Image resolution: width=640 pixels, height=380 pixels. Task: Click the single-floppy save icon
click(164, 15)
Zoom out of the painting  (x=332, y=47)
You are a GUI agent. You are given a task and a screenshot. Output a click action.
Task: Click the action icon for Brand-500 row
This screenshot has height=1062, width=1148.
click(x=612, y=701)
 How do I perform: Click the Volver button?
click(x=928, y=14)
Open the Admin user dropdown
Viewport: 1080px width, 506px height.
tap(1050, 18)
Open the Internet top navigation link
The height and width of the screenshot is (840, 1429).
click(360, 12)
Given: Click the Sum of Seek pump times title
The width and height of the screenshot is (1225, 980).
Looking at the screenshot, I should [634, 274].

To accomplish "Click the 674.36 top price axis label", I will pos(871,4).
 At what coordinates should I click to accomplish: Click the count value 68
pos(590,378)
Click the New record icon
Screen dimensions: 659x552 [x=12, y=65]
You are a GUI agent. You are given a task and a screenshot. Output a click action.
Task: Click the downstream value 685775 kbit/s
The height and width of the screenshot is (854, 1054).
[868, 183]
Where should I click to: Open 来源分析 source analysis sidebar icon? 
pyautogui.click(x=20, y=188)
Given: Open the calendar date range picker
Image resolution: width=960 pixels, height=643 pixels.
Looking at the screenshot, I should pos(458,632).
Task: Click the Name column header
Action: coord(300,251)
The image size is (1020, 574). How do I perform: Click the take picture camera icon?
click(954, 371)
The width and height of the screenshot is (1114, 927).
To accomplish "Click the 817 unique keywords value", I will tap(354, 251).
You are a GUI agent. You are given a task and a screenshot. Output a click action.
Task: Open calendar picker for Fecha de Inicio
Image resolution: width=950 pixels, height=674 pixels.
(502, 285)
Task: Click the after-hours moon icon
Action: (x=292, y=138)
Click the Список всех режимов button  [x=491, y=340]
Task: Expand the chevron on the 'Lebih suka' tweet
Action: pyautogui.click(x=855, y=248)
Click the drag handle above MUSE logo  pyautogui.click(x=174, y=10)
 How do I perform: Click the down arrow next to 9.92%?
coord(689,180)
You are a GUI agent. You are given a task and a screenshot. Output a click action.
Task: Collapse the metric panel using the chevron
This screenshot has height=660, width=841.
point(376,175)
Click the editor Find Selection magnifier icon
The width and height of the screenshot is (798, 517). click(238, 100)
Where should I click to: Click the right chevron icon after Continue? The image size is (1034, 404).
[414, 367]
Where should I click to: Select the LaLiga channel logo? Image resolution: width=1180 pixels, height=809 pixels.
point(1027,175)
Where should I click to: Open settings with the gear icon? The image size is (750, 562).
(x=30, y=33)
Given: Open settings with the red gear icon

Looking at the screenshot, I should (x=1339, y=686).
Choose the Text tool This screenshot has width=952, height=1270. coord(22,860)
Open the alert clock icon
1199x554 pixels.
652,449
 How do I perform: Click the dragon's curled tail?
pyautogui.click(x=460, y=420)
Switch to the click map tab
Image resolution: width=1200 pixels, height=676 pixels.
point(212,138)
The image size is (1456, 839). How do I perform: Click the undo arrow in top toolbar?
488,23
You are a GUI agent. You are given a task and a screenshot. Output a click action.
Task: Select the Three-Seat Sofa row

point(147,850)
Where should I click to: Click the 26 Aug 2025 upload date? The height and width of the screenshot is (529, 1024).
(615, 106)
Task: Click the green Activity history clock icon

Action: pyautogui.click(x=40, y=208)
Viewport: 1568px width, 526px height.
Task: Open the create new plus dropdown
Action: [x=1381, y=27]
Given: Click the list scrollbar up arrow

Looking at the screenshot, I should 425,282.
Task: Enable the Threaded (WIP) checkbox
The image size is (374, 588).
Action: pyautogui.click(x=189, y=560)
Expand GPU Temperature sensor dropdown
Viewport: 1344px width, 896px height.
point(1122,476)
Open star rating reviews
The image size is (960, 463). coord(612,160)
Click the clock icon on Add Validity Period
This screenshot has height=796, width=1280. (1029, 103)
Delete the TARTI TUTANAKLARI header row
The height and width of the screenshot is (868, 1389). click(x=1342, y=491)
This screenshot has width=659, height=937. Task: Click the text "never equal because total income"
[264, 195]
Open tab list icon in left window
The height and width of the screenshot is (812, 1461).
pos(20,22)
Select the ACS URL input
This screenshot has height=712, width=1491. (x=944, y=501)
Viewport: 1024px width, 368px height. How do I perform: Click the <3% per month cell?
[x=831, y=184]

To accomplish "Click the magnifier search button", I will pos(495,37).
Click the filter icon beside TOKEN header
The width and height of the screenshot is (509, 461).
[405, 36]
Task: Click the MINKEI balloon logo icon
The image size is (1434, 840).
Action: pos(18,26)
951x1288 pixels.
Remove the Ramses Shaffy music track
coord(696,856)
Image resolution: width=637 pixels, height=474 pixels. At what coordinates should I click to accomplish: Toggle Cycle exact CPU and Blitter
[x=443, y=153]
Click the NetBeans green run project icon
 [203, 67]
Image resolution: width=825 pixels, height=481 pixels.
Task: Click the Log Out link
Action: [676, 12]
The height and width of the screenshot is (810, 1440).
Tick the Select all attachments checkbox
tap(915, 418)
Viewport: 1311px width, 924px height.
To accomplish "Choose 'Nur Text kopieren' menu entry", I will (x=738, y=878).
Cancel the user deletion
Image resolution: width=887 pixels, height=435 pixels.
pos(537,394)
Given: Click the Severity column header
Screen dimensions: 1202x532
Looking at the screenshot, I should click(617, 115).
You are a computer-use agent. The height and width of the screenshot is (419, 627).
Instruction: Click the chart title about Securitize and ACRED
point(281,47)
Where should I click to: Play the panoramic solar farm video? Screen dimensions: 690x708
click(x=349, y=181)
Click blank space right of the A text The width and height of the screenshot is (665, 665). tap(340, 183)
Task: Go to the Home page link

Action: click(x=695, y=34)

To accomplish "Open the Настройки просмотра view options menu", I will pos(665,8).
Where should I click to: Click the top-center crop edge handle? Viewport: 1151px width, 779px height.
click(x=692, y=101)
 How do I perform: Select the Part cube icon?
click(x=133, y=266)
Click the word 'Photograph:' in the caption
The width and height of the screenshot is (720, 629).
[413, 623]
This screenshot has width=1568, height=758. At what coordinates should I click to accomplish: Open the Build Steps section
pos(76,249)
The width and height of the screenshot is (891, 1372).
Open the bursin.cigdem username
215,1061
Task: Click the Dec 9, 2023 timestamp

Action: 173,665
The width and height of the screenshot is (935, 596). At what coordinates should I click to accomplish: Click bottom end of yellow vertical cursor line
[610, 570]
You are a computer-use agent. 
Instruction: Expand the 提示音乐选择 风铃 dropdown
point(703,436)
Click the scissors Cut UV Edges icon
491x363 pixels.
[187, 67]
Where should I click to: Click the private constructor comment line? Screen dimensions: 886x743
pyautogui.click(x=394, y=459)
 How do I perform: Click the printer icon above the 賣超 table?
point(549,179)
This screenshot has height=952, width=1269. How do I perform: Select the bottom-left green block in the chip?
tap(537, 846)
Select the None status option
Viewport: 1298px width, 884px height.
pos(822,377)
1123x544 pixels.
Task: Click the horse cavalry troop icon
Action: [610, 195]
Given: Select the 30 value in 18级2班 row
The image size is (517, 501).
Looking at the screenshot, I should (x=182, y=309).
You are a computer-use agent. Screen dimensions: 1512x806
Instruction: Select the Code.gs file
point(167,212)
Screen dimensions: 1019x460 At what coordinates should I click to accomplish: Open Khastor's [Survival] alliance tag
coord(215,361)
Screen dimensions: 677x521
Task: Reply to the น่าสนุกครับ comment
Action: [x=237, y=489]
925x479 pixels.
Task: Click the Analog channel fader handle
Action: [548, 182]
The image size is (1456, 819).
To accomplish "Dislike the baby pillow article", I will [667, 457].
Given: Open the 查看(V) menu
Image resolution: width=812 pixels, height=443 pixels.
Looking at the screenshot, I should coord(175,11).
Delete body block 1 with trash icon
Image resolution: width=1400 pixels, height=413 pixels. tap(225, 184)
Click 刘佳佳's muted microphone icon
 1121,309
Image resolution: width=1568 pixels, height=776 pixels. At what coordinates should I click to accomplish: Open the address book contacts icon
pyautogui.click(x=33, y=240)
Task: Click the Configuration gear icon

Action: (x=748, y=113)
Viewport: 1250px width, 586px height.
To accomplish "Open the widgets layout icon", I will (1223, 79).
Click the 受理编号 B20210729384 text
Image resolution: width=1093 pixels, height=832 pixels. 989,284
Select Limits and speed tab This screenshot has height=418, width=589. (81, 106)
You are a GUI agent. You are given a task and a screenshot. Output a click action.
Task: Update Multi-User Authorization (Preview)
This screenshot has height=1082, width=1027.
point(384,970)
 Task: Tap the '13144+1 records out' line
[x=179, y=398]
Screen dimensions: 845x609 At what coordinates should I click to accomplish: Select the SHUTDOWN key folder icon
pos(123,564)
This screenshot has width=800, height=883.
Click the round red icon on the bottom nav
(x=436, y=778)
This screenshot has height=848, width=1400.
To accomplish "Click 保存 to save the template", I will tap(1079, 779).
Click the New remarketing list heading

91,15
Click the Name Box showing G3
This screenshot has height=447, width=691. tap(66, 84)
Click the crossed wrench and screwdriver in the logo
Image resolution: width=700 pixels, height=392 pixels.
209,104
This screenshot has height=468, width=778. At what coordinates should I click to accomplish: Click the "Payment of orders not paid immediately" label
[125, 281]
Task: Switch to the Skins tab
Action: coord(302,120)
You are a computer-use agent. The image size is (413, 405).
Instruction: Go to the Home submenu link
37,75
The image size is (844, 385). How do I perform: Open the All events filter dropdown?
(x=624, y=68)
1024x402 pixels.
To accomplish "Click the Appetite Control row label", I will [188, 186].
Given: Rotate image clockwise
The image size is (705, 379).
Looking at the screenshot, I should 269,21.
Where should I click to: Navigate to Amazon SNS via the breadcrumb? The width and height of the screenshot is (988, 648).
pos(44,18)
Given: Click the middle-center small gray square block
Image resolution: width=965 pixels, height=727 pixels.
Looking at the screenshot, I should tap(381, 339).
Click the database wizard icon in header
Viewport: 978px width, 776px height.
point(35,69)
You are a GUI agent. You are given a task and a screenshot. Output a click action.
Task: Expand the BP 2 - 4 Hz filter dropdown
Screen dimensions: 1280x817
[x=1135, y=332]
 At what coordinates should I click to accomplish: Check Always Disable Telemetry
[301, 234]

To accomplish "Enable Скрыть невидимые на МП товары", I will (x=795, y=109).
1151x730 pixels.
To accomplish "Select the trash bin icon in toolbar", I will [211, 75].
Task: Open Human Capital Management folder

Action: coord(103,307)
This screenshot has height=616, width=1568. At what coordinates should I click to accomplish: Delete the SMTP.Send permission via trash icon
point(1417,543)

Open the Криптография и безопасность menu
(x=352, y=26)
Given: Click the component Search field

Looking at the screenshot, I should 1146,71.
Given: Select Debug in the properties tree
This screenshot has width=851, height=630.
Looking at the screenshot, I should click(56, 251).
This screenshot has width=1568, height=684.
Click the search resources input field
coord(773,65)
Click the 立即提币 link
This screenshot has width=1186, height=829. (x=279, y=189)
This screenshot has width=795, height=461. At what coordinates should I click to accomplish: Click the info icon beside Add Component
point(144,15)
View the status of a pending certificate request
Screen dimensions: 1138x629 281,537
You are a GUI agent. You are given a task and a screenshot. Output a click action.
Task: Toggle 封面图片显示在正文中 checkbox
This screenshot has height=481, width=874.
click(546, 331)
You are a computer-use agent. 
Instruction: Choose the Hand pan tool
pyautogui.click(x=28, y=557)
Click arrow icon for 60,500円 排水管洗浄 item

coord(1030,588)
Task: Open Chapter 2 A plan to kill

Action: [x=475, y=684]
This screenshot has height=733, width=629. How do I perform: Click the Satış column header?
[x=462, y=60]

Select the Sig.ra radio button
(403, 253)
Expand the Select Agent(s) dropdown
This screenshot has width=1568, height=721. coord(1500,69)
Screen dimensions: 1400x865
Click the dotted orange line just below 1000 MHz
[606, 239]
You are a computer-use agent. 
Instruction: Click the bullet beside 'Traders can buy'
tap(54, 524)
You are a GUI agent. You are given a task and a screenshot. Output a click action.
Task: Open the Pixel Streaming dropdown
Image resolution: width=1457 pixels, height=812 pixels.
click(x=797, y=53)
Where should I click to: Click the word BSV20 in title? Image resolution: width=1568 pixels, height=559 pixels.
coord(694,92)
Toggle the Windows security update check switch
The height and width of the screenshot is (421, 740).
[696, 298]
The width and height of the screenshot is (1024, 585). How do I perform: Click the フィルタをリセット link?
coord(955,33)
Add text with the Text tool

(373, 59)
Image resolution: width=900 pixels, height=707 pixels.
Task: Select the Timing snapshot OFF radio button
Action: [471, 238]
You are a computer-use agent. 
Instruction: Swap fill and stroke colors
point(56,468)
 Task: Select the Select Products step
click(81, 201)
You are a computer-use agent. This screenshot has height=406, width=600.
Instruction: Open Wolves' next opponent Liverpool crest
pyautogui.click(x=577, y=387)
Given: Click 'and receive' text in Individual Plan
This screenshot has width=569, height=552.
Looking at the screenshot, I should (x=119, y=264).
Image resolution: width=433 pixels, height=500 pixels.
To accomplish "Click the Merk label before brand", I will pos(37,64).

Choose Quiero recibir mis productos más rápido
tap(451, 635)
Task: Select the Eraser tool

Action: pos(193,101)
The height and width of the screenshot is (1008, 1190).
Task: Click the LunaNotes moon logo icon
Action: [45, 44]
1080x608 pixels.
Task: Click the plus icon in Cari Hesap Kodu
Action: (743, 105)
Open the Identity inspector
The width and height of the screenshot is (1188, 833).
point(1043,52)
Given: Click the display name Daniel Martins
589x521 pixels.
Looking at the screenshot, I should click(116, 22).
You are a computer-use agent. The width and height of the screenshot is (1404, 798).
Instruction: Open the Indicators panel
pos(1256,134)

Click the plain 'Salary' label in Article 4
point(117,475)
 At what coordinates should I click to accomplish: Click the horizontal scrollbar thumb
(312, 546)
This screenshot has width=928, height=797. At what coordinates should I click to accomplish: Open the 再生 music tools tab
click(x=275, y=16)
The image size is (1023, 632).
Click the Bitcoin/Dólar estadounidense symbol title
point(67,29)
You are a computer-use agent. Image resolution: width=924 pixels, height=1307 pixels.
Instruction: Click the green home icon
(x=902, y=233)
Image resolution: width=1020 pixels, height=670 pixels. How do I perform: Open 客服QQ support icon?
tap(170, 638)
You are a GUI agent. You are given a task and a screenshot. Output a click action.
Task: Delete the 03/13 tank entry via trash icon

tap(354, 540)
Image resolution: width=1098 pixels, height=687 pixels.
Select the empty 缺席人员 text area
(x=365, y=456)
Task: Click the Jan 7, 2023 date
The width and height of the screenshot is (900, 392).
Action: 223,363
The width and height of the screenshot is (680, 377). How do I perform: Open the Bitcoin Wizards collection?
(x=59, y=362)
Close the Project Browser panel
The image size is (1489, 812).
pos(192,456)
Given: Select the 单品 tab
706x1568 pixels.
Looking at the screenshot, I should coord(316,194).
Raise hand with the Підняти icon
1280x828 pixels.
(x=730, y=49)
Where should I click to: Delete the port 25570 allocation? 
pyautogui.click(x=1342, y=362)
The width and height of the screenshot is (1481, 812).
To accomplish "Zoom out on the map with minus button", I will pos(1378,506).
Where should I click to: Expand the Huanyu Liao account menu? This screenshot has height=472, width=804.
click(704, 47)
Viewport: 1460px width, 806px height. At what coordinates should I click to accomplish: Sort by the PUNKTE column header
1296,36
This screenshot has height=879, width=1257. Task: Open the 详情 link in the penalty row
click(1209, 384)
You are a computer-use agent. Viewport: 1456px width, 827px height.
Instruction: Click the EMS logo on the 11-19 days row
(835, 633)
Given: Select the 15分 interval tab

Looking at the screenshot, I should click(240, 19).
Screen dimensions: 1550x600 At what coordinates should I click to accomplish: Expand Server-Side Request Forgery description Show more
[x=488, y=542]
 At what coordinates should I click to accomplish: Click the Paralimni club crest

******************************

- **YOUR GOAL**
A single number is the answer: how many lines of the material contain "calendar"?

- **RESPONSE TO THIS TASK**
2